Contre les hérésies

LIVRE CINQUIÈME

CHAPITRE XXII

Les Écritures proclament un seul et véritable Dieu, celui que le Christ, son fils, annonce dans son Évangile ; c’est lui seul que nous devons adorer, c’est lui seul, et non le démon, qui est l’auteur de tout bien.

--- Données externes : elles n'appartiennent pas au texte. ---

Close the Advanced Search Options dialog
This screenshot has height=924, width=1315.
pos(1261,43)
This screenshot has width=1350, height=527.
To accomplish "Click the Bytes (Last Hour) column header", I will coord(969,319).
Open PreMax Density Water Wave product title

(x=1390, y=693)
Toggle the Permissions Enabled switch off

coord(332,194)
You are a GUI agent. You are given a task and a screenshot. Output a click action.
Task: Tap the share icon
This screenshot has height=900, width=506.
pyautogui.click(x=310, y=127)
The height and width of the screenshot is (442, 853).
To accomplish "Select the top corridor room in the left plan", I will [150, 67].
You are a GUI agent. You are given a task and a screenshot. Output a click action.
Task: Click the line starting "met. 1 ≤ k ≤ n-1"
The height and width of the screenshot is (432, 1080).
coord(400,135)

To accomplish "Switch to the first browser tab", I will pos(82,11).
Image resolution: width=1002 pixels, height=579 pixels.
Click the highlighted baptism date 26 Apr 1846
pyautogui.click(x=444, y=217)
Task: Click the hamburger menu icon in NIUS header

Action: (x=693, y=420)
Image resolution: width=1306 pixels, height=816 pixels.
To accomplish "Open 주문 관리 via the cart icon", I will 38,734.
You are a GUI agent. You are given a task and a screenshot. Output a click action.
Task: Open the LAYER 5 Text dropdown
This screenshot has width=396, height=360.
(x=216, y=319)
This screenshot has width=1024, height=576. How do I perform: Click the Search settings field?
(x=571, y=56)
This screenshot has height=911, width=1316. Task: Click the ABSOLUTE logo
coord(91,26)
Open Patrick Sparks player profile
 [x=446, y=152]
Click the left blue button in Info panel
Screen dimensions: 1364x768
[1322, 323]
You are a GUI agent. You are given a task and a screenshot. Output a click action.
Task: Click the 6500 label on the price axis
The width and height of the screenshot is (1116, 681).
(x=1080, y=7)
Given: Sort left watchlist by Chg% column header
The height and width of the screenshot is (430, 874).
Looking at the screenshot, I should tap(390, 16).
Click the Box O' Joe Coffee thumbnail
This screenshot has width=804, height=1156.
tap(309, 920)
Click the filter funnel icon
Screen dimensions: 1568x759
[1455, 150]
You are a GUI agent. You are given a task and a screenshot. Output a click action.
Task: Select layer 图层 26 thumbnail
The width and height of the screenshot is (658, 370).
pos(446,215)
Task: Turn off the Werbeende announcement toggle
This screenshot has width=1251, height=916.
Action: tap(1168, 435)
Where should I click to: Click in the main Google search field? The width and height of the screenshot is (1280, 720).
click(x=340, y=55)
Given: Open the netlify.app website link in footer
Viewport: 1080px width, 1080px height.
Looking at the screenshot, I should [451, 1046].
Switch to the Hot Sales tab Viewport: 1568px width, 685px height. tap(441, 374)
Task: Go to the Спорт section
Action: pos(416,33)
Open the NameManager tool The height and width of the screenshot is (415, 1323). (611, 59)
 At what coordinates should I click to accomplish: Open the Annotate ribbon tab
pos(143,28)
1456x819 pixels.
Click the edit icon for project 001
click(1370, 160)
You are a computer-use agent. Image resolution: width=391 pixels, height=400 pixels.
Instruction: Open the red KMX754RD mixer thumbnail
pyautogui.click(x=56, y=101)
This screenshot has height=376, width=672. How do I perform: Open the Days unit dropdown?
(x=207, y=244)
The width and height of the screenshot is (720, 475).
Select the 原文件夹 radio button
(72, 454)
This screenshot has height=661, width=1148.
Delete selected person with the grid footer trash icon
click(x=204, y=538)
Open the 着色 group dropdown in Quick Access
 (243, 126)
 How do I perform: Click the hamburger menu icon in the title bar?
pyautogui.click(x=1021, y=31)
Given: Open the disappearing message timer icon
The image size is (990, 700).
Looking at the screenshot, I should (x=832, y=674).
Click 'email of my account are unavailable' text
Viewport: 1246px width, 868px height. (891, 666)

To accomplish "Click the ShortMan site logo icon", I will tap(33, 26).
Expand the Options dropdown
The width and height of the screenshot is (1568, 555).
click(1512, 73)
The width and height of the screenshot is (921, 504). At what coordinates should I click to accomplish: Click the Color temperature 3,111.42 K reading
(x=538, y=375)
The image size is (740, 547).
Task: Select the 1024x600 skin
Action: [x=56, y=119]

Aussi notre Seigneur nous a lui-même enseigné et démontré qu’il n’y avait qu’un seul et vrai Dieu, celui que les Écritures proclament (car celui que les Écritures appellent Dieu, le Christ le nomme son père, le seul Dieu que ceux qui sont les disciples du Christ doivent servir) ; il a vaincu le démon, notre ennemi, en lui opposant les préceptes de la loi (or, nous savons que la loi nous commande de louer Dieu, et de ne servir que lui seul). Nous ne devons donc plus, après cela, courir à la recherche d’un Dieu, qui soit autre, ou qui soit au-delà, ou même au-dessus ; « parce que, comme dit l’apôtre, c’est le même Dieu qui justifie par la foi, les circoncis, et qui par la foi justifie les incirconcis. » Et, en effet, s’il y avait un Dieu parfait, qui fût supérieur au Dieu que nous connaissons, le Christ n’aurait pas pu triompher de satan en lui opposant la loi et les commandements du Dieu son père : car une erreur n’est pas capable de détruire une autre erreur, de même qu’une tache ne saurait effacer une autre tache. Si donc la loi était une loi entachée d’ignorance et de souillure, comment ses préceptes auraient-ils pu avoir la puissance de triompher de l’ignorance du démon, et de vaincre le fort ? Celui qui est fort ne saurait être vaincu, ni par un plus faible, ni par celui qui est d’une force égale à la sienne ; il ne peut être vaincu que par un plus fort que lui. Or, le plus fort de tous, c’est le verbe de Dieu, lui qui est proclamé dans la loi, par ces paroles : « Écoute, Israël, le Seigneur notre Dieu est seul Seigneur. Tu aimeras le Seigneur ton Dieu de tout ton cœur, de toute ton âme et de toute ta force. Tu n’adoreras que lui, et tu le serviras seul. » Or, dans l’Évangile, c’est avec les mêmes préceptes que le Christ a détruit l’empire du démon ; c’est par la voix du Père qu’il triomphe du fort ; et il reconnaît que les enseignements qu’il nous donne sont tirés de la loi elle-même, quand il nous dit : « Il est écrit, tu ne tenteras point le Seigneur ton Dieu. » C’est donc avec la propre loi du Père, et non point avec celle d’un autre, qu’il a vaincu son adversaire et enchaîné le fort.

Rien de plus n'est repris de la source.